We check both possible values of $$P(B)$$ ($$y$$) by finding the corresponding $$P(A)$$ ($$x$$) using $$x = y + 1/30$$, and verifying if both original equations hold.
Case 1: If $$P(B) = y = 4/5$$
Then $$P(A) = x = 4/5 + 1/30 = 24/30 + 1/30 = 25/30 = 5/6$$.
Check with original equations:
$$(1 - P(A))P(B) = (1 - 5/6)(4/5) = (1/6)(4/5) = 4/30 = 2/15$$ (This matches the given value).
$$P(A)(1 - P(B)) = (5/6)(1 - 4/5) = (5/6)(1/5) = 5/30 = 1/6$$ (This matches the given value).
Both equations are satisfied, so $$P(B) = 4/5$$ is a valid solution.

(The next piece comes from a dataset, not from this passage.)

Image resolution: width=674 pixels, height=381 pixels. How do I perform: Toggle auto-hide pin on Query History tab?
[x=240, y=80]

Case 2: If $$P(B) = y = 1/6$$
Then $$P(A) = x = 1/6 + 1/30 = 5/30 + 1/30 = 6/30 = 1/5$$.
Check with original equations:
$$(1 - P(A))P(B) = (1 - 1/5)(1/6) = (4/5)(1/6) = 4/30 = 2/15$$ (This matches the given value).

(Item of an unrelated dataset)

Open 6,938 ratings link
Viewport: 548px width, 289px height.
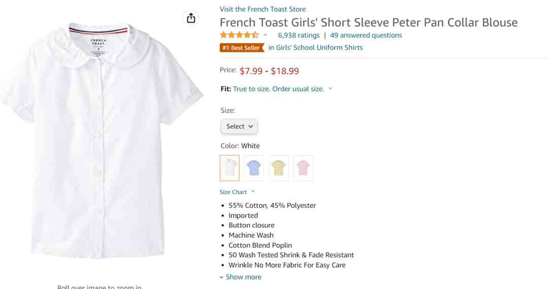pos(298,36)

$$P(A)(1 - P(B)) = (1/5)(1 - 1/6) = (1/5)(5/6) = 5/30 = 1/6$$ (This matches the given value).
Both equations are satisfied, so $$P(B) = 1/6$$ is also a valid solution.

**step7** Final Answer

Both $$P(B) = 1/6$$ and $$P(B) = 4/5$$ are valid solutions that satisfy the given conditions for the probabilities of independent events A and B.
Looking at the multiple-choice options provided:
A. 1/5
B. 1/6
C. 4/5
D. 5/6
Both options B and C are mathematically correct possibilities for P(B) derived from the problem statement. In a typical multiple-choice question designed to have a single answer, this situation indicates an ambiguous or potentially flawed question design. However, as a mathematician, I confirm that both values are valid probabilities for P(B).